And then there was the test this week at PGA National, annually ranked as one of the most difficult regular-season stops on Tour. All week players contended with gusty winds that brought the Champion Course’s myriad hazards into play, and with sand-filled greens that made chipping and putting a guessing game.
Thomas ranks 125th on Tour in driving accuracy, but he never took a penalty stroke this week.
“He just didn’t make any mistakes,” said his father/swing coach, Mike Thomas. “Out here there’s a triple behind every swing. He just didn’t make that mistake.”
But conservative play wasn’t what won him this title. Thomas stuffed a wedge on 13 for birdie. He went flag-hunting again on 16. And after laying up on 18 following a drive into the right rough, he stiffed a 117-yard gap wedge that was enough to force a playoff with List.

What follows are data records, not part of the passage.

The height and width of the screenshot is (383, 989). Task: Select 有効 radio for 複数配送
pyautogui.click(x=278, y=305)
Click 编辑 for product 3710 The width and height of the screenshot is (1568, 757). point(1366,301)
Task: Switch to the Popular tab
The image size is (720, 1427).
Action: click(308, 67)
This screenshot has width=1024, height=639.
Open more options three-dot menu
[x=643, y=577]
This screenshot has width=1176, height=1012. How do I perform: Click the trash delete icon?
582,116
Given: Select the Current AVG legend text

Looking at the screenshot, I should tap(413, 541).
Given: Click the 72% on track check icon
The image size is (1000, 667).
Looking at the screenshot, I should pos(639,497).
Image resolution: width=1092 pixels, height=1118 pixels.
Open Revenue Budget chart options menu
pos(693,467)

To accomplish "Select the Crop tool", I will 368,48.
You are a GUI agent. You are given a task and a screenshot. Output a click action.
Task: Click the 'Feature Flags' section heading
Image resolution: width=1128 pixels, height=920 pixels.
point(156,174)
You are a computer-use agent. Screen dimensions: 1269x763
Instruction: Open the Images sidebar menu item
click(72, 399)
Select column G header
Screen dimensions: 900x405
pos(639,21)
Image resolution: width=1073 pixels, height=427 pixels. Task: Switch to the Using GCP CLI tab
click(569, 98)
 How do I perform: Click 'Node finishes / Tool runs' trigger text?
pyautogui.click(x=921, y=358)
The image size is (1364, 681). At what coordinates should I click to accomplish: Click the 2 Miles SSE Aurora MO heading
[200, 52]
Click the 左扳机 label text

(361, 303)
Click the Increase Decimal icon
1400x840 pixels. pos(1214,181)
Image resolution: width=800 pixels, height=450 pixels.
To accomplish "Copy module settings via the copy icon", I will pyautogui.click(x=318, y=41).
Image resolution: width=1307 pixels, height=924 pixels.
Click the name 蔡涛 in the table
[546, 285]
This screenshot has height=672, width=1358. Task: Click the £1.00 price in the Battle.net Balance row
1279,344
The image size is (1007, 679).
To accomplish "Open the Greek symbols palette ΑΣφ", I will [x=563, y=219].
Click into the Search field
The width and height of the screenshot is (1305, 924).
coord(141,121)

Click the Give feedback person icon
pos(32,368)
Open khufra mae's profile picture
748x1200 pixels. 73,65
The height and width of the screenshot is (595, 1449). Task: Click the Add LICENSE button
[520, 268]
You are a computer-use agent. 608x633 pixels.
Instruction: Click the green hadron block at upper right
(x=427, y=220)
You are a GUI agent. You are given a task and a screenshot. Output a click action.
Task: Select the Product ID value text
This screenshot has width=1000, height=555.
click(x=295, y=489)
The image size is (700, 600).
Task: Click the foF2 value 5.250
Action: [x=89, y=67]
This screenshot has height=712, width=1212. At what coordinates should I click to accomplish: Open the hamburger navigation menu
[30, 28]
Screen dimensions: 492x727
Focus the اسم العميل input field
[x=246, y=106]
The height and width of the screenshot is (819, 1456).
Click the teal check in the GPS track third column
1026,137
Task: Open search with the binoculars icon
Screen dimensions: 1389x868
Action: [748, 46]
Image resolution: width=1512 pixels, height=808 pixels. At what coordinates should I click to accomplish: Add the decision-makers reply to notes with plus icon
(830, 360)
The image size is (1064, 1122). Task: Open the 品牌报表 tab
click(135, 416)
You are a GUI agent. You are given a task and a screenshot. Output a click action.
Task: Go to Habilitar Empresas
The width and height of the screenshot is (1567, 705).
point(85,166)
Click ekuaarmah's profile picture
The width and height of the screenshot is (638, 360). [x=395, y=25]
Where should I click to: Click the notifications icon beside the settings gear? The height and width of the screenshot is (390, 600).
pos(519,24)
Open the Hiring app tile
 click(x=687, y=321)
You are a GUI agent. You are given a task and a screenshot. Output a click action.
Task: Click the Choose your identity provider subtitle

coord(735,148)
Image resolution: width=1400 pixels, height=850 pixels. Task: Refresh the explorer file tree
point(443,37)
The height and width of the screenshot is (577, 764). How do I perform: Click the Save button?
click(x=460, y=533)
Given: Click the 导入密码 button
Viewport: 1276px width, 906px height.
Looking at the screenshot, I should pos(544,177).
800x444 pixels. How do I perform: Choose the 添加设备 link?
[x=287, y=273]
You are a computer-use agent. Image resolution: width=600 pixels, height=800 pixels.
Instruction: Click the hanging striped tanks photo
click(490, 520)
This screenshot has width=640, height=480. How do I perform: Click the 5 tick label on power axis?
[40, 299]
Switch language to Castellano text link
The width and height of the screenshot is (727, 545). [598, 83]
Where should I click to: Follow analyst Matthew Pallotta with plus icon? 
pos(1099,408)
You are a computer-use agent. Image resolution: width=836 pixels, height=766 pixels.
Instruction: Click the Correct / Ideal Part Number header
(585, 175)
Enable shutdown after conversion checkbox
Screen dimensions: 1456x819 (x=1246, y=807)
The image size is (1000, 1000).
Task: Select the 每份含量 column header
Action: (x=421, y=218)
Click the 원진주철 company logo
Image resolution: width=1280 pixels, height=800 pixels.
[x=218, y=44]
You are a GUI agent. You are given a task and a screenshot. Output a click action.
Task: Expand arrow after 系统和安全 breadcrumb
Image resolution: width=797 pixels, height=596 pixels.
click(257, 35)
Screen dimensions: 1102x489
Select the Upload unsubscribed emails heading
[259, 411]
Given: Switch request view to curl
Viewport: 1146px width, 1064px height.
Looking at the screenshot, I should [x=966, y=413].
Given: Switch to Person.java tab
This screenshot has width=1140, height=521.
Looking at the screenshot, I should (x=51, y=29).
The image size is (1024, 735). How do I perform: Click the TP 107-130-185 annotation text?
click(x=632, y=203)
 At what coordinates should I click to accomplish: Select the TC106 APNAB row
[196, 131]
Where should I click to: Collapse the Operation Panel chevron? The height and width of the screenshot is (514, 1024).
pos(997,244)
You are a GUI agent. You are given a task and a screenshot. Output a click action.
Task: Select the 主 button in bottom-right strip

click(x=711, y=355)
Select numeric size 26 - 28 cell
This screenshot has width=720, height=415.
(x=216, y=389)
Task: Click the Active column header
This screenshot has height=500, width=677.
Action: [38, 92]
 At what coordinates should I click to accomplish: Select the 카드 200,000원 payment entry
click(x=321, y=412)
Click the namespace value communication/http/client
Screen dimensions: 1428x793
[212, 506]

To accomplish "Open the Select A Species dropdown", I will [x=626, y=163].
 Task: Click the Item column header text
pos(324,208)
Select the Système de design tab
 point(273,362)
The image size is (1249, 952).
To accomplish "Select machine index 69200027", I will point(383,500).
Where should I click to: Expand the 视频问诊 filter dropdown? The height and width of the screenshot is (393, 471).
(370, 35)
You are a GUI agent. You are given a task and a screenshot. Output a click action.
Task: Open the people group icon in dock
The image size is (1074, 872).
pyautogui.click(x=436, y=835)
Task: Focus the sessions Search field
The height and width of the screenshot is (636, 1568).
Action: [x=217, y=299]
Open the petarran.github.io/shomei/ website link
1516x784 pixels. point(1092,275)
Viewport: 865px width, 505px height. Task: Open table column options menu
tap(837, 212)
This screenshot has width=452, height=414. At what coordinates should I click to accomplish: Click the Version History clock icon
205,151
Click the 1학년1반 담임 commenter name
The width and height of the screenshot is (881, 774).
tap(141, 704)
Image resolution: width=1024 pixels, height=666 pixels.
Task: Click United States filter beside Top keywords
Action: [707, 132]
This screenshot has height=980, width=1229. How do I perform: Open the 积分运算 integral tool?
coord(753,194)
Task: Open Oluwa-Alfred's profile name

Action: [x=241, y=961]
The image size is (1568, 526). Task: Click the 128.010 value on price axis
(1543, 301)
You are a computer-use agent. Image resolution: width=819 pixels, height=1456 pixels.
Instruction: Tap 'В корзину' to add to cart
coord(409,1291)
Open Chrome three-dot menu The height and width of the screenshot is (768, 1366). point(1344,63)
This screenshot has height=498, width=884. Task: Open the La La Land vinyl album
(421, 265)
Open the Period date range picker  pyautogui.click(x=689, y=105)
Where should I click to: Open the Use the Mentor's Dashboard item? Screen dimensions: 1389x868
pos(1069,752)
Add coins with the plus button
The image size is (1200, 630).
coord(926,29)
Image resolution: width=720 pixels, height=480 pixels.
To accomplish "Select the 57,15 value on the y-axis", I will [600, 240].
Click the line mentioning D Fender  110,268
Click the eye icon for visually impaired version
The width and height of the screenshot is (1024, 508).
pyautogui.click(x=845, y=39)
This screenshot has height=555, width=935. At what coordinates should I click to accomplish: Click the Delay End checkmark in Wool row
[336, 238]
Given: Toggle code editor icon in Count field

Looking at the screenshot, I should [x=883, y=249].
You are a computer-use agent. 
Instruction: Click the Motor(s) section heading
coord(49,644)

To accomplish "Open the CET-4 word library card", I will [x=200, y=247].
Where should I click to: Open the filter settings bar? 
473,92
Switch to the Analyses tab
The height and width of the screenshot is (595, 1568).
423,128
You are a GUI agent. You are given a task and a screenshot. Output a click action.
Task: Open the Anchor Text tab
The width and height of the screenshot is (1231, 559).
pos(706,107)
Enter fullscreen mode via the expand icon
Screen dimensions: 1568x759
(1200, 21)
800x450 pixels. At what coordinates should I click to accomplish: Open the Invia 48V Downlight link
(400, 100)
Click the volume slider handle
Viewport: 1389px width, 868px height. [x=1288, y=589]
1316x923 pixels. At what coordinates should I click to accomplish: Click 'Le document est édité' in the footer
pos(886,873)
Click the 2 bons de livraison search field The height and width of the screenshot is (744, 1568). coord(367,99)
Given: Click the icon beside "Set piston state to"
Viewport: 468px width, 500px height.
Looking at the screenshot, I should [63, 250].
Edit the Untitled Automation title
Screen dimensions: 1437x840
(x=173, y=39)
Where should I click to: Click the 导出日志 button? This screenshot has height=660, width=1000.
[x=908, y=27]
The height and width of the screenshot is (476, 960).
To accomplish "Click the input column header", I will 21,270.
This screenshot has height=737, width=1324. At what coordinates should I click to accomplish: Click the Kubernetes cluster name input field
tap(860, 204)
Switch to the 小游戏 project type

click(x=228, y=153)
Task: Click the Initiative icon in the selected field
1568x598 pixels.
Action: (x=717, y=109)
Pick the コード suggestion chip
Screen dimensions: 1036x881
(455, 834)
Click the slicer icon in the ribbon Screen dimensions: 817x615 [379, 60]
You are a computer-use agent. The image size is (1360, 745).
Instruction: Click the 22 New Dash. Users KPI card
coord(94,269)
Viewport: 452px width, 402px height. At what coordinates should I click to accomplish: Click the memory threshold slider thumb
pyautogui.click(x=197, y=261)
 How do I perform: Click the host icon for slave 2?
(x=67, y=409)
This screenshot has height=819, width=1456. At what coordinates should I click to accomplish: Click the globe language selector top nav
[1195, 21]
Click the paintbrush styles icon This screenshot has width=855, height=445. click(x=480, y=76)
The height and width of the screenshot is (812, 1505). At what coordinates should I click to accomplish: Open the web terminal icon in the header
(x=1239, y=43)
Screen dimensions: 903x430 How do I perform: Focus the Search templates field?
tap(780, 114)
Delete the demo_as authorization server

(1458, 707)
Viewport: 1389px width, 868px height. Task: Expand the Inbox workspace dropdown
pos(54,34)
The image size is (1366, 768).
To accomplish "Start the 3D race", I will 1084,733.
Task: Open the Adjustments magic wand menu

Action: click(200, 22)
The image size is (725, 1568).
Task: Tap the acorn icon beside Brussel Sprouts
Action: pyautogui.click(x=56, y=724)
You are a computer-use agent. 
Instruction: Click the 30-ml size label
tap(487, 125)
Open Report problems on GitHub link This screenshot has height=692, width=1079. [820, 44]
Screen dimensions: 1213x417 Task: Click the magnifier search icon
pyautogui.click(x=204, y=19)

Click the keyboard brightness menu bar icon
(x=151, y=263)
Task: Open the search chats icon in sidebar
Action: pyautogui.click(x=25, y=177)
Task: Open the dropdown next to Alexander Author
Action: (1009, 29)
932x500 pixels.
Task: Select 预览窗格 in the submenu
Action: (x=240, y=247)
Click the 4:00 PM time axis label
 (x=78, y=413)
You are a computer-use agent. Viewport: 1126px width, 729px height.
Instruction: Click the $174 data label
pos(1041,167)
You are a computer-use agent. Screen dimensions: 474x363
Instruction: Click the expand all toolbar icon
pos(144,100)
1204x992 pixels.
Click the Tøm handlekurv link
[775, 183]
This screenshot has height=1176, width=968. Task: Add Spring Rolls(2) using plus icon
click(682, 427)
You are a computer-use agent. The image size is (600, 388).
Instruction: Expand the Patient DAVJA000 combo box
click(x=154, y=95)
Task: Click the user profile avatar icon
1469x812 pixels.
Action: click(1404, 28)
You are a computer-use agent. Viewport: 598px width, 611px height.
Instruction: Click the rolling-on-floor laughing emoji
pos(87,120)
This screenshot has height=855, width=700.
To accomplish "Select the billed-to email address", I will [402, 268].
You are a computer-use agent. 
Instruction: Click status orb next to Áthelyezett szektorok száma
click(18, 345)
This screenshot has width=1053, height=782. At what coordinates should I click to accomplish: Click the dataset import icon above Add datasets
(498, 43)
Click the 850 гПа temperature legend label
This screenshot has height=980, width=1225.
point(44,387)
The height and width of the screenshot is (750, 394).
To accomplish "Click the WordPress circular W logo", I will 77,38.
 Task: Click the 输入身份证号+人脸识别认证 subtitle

On the first extra hole, List went right off the tee and then left with his approach, up against the grandstand. Even with his opponent out of position, Thomas didn’t change his plans. He grabbed 5-wood, needing 239 yards to cover the front and 259 to the flag.
It was getting so dark that Thomas couldn’t follow his ball in the air, so he looked at the pond fronting the green, waiting to see if there was a splash.
“I knew as long as I didn’t completely whiff it, I was going to get it over the water where I was looking,” he said.
His shot landed on the green and rolled out to 40 feet, setting up a two-putt birdie for the victory.
“You can’t really play defensive,” Fowler said. “I know JT isn’t scared to win. He was taking the chance. Sometimes you’ve got to take the chance of securing the win for yourself. The wins out here, they’re not given to you. You’ve got to earn them, and JT has earned quite a few over the past 18 months.”
The party Sunday night at The Woods Jupiter won’t get too rowdy – both Thomas and Fowler are playing in the Seminole Pro-Member on Monday morning, followed by a 2 p.m. flight to Mexico for next week’s World Golf Championships event.
“We’ll celebrate a little,” Fowler said. “It’s obviously a satisfying win for him. I know how it feels.”
Tucked in Fowler’s cooler was a special bottle of beer, but neither player would divulge the details of their inside joke.
“Maybe we can keep this little thing going,” Fowler said. “I just need him to miss the cut next year.”
The way Thomas has been rolling, Fowler shouldn’t count on it.